James De Mille’s A Strange Manuscript Found in a Copper Cylinder from 1888 features members of a British expedition surveying the South Pacific becoming stranded in an unknown country with – once again – some cave dwellers, who call themselves Kosekin and speak a Semitic language. In the usual fashion of such stories in this period, there is a narrative within a narrative, in this case the manuscript directly relating the adventure, and the commentary of the members of the yacht party who discovered it. While the core narrator (named More) merely recognizes some affinity to Arabic, one of the members of the yacht party just so happens – once again – to have a philological background, which, after a lengthy digression on the comparative method and Grimm’s law, leads him to conclude that the underground race speaks a language descended from Hebrew:

I can give you word after word that More has mentioned which corresponds to a kindred Hebrew word in accordance with ‘Grimm’s Law.’ For instance, Kosekin ‘Op,’ Hebrew ‘Oph;’ Kosekin ‘Athon,’ Hebrew ‘Adon;’ Kosekin ‘Salon,’ Hebrew ‘Shalom.’ They are more like Hebrew than Arabic, just as Anglo-Saxon words are more like Latin or Greek than Sanscrit.

Further proof of the power of historical linguistics in a tight situation comes from  E. Charles Vivian’s City of Wonder (1923). Again in the South Pacific, a group of adventurers is attacked by a strange woman (speaking, of course, a strange language) in charge of a monkey army. Taking stock after having slaughtered the attackers, the narrator asks one of his companions:

“What is the language she used?” I asked.

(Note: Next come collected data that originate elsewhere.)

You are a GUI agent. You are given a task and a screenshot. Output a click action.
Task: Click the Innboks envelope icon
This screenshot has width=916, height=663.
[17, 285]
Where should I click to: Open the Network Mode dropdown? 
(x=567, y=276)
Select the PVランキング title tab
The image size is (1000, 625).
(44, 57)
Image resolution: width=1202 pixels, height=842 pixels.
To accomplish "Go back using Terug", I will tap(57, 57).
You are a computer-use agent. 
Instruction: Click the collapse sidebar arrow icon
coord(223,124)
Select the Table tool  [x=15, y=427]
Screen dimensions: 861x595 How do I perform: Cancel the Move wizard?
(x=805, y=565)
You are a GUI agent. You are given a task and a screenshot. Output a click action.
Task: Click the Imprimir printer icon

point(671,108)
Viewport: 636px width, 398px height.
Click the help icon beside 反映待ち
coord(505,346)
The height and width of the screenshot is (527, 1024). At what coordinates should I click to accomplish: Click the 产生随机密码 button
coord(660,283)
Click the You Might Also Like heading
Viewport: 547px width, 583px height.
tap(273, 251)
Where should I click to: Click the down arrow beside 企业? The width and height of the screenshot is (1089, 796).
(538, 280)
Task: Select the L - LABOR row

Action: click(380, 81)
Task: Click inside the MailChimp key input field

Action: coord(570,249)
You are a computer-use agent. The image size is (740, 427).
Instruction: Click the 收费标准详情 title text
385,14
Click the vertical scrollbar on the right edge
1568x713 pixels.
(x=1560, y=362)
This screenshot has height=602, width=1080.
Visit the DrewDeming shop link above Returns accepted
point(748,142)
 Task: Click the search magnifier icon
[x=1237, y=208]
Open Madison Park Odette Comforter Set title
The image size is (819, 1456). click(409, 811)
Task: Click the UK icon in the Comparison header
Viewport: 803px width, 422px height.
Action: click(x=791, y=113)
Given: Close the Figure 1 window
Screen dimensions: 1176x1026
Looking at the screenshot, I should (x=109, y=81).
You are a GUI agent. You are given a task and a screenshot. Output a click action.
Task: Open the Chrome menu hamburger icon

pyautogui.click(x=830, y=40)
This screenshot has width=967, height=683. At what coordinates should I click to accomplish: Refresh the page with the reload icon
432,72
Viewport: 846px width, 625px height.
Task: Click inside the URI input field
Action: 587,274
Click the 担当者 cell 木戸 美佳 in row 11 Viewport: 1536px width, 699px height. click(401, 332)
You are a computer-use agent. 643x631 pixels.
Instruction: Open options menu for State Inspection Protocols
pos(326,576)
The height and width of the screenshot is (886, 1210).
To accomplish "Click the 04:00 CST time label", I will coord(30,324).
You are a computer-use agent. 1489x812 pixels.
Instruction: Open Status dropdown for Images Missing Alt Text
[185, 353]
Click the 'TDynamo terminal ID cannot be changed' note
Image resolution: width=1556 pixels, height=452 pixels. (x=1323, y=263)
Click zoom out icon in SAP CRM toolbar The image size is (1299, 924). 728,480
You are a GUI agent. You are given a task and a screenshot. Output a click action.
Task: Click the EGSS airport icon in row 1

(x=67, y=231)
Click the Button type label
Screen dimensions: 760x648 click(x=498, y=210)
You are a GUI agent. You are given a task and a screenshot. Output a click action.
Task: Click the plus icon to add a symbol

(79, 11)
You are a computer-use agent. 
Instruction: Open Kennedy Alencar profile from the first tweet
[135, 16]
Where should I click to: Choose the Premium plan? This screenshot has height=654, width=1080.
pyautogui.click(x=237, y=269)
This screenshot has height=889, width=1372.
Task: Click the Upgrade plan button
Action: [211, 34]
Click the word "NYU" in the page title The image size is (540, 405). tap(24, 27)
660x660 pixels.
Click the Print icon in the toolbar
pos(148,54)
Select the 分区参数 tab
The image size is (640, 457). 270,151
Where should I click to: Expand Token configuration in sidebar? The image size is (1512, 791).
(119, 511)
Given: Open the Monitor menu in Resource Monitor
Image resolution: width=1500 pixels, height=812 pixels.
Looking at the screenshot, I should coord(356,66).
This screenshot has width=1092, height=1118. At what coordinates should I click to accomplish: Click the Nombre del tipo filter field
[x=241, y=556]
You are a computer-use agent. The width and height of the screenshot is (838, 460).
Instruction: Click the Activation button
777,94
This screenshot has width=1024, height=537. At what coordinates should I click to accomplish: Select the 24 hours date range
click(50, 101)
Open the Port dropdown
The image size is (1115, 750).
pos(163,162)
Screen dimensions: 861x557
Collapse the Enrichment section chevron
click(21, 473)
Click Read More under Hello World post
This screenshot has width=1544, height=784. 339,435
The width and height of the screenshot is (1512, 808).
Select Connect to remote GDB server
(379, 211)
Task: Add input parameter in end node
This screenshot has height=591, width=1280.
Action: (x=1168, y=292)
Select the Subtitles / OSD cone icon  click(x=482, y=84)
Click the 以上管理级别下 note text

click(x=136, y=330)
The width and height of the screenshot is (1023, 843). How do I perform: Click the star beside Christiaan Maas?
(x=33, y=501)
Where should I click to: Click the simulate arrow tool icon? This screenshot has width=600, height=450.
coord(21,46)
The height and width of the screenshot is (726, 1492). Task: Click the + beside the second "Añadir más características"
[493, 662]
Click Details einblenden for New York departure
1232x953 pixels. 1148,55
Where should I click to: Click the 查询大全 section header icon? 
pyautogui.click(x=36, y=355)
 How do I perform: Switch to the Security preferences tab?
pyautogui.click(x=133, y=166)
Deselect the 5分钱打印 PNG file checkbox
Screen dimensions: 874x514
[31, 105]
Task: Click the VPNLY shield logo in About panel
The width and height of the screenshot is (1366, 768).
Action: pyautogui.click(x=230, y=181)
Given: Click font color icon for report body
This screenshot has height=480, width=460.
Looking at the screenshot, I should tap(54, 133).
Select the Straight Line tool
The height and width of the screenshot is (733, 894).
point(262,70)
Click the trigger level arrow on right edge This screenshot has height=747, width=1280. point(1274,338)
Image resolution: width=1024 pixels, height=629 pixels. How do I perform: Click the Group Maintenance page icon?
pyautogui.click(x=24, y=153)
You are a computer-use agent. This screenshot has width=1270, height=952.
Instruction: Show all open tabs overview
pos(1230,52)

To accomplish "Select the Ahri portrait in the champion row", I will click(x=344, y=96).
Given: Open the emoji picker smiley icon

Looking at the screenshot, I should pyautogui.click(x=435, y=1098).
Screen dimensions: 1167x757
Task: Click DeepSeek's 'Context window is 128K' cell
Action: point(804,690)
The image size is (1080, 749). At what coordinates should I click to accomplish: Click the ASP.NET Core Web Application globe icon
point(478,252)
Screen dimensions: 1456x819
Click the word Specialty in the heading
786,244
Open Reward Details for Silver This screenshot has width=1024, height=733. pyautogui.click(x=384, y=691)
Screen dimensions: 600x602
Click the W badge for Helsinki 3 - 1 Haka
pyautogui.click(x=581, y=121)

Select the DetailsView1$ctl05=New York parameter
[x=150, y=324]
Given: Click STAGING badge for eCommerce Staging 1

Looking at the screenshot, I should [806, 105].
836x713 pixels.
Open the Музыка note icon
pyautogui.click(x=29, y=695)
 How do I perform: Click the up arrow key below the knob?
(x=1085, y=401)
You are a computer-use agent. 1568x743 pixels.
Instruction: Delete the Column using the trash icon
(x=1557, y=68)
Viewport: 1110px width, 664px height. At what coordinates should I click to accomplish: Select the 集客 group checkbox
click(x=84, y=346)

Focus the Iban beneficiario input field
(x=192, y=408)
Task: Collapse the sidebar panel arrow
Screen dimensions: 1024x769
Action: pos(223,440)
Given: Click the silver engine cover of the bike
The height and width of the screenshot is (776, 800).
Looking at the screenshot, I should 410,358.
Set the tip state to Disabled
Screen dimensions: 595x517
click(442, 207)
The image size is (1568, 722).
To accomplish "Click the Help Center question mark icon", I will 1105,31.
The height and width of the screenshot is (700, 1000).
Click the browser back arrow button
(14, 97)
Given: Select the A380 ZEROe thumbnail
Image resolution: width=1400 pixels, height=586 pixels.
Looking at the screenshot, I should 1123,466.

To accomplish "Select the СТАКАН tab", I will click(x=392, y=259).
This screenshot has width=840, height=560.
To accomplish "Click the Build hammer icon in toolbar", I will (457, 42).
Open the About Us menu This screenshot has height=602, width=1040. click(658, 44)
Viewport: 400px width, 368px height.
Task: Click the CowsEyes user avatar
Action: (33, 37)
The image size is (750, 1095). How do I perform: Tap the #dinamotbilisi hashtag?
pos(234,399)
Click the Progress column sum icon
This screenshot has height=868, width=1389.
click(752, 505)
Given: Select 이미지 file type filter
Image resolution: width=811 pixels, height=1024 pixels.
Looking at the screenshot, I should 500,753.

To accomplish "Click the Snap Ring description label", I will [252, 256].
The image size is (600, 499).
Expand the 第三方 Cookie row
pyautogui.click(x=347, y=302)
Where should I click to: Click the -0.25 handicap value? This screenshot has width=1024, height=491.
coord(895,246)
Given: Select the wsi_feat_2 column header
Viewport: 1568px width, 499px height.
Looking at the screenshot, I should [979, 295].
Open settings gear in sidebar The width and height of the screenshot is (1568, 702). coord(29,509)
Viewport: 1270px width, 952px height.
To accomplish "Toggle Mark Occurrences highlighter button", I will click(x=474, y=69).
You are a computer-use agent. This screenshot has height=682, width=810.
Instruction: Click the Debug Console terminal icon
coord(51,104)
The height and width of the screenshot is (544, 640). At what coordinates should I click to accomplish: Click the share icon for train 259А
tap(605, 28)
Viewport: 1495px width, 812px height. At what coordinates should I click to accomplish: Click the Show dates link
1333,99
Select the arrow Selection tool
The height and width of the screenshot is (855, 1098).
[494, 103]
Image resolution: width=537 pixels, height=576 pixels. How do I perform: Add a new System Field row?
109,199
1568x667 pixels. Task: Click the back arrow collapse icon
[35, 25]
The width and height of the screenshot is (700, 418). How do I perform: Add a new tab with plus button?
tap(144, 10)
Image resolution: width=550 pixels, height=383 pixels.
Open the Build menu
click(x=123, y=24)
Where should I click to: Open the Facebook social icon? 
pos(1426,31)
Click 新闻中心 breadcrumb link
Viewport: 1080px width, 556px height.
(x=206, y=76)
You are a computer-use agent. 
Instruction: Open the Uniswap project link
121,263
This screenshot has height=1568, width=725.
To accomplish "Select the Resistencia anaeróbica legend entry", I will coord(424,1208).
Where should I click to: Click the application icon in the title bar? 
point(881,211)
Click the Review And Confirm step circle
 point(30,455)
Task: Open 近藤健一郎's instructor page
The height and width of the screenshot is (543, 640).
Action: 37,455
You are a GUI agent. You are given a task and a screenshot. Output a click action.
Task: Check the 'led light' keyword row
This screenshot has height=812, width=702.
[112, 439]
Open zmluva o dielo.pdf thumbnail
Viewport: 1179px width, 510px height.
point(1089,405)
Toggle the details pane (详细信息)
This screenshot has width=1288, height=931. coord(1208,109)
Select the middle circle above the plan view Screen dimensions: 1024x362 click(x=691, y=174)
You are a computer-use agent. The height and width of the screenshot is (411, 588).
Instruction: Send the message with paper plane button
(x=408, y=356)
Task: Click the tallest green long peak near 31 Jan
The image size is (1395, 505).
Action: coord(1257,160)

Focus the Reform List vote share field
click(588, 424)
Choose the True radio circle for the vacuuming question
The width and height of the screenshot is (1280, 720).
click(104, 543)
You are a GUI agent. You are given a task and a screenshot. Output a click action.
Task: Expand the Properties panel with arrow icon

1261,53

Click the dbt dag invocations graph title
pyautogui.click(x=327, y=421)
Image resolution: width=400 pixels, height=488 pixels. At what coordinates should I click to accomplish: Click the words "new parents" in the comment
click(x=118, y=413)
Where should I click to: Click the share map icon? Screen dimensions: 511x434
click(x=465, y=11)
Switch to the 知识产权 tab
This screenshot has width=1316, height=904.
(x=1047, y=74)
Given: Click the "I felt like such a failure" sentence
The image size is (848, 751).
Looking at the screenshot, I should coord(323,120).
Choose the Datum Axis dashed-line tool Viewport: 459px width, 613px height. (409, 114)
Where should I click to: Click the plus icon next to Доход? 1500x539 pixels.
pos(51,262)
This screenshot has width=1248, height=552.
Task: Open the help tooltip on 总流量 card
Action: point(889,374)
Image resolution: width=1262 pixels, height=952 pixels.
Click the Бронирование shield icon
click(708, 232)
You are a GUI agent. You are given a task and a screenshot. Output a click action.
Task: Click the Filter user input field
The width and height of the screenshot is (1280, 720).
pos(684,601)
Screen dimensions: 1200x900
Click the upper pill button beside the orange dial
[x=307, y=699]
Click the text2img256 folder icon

“The nearest I can tell you, so far, is that it’s a sort of bastard Persian,” he answered. “It’s a dialect built on a Sanskrit foundation—in my youth I studied Sanskrit, for it’s the key to every Aryan language or dialect in the East, and I always meant to come East. I must stuff you two.”

“Stuff us?” Bent asked.

“Fill you up with words that will be useful—it’s astonishing what you can do in a language if you know three or four hundred words in common use. If you hear it and have to make yourself understood in it, the construction of sentences very soon comes to you. That is, if the language is built on an Aryan foundation, as this is.”

It’s that easy! You just need to learn the method.

Back underground, Howard De Vere’s A Trip to the Center of the Earth, first published in New York Boys’ Weekly in 1878, is a story I haven’t been able to track it down yet, but from the description in E.F. Bleiler’s Science Fiction: The Early Years, it promises to be one of the high points in early dime novel treatments of historical linguistics. A pair of boys exploring Kentucky’s Mammoth Cave come across an underground world where

pallid underground people speak English of a sort, in which inflections have disappeared and certain alterations have taken place.

What could those certain alterations be? As an added bonus, the story is of culinary interest, as the next sentence of Bleiler’s description goes:

Geophagists, they live on a nourishing clay, access to which is sometimes barred by gigantic spiders of extraordinary venomosity.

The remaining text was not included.